◆ EXTRACTED RECORDS:
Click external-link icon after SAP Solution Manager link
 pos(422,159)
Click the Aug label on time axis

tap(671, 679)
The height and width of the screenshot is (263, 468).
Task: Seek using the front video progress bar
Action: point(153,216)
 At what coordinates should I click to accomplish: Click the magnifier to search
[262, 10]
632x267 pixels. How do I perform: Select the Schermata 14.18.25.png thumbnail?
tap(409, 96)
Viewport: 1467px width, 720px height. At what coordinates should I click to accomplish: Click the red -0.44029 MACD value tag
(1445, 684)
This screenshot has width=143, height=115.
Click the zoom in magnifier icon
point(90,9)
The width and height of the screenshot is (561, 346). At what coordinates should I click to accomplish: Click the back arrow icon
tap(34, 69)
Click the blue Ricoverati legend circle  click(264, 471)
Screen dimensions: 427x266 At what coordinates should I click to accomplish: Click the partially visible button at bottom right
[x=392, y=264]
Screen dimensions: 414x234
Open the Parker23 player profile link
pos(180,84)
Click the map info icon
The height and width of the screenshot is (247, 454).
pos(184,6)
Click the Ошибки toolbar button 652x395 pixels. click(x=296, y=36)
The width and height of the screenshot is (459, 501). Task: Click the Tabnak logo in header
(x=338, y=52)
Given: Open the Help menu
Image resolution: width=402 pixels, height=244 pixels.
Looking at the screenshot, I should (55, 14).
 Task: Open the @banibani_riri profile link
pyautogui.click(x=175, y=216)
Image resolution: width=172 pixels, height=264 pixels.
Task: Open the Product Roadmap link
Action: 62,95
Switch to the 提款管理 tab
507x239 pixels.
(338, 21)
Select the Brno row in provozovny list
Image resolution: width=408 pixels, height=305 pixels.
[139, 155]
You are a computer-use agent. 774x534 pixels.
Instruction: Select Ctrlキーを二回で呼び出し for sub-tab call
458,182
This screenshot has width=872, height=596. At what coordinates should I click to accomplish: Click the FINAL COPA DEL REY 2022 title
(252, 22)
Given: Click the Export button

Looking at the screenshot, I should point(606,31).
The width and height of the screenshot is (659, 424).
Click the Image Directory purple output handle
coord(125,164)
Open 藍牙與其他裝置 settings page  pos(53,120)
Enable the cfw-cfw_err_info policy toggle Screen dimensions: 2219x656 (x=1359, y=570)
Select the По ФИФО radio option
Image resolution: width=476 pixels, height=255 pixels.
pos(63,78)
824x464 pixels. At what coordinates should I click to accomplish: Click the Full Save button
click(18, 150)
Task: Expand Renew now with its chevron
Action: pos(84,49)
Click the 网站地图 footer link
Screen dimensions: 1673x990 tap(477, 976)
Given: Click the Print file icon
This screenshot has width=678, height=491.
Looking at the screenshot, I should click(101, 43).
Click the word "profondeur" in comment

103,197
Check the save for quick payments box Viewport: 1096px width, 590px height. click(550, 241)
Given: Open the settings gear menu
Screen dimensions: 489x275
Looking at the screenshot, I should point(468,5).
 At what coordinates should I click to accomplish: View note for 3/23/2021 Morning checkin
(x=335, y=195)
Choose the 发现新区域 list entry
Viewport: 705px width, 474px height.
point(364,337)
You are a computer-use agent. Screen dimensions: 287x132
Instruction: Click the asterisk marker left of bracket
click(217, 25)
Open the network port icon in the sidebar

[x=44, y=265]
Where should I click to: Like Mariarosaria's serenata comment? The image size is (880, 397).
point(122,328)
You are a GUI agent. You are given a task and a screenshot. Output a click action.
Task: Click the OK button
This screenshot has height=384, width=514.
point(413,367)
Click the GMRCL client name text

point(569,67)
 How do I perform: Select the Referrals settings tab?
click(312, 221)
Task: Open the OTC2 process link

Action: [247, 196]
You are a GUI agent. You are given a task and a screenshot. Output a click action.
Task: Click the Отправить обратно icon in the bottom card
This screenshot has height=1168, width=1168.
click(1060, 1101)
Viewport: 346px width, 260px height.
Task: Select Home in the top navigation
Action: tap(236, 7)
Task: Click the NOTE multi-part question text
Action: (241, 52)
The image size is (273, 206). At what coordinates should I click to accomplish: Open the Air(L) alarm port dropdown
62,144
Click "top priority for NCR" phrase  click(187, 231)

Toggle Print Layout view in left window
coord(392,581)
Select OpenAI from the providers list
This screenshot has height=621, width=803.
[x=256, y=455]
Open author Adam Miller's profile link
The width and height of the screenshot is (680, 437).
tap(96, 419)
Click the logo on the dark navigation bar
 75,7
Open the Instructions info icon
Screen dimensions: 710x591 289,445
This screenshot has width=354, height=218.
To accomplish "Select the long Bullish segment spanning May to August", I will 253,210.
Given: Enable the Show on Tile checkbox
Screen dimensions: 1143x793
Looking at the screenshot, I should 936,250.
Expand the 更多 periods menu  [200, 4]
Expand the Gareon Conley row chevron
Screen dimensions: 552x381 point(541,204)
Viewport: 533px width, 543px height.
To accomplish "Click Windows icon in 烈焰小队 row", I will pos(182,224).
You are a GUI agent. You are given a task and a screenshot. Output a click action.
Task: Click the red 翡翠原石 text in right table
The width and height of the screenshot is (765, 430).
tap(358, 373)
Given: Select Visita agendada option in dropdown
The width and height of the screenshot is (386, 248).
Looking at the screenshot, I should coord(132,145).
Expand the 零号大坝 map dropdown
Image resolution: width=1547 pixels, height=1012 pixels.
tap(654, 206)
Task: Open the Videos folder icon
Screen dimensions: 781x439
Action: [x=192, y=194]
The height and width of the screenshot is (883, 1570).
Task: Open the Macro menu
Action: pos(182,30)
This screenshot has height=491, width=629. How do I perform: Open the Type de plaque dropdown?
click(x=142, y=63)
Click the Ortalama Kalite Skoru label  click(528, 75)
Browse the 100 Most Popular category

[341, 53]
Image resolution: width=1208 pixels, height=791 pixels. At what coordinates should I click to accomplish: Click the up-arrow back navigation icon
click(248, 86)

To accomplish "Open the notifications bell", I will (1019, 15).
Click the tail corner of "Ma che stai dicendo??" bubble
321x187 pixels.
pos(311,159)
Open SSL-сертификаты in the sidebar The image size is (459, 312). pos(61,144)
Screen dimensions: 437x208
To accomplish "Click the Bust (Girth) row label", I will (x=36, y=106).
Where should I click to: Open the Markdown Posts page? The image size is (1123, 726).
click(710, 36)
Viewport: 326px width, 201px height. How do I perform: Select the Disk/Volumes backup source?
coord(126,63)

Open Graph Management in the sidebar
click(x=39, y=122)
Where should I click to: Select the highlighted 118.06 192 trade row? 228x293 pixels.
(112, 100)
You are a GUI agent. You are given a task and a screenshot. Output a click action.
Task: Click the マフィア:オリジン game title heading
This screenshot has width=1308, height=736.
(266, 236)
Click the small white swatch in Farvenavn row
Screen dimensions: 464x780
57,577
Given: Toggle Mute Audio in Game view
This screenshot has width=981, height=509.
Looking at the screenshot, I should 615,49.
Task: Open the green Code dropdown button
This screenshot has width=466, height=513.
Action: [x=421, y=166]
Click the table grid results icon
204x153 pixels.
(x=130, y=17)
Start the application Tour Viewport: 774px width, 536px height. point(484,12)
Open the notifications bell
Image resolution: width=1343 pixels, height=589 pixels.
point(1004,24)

◆ WHAT TO WORK ON:
Please reproduce, exactly as they appear above, the lines from the line containing "Given: Click the Print file icon" up to and including the line containing "Check the save".

◆ THE COMPLETED TASK:
Given: Click the Print file icon
This screenshot has width=678, height=491.
Looking at the screenshot, I should click(101, 43).
Click the word "profondeur" in comment

103,197
Check the save for quick payments box Viewport: 1096px width, 590px height. click(550, 241)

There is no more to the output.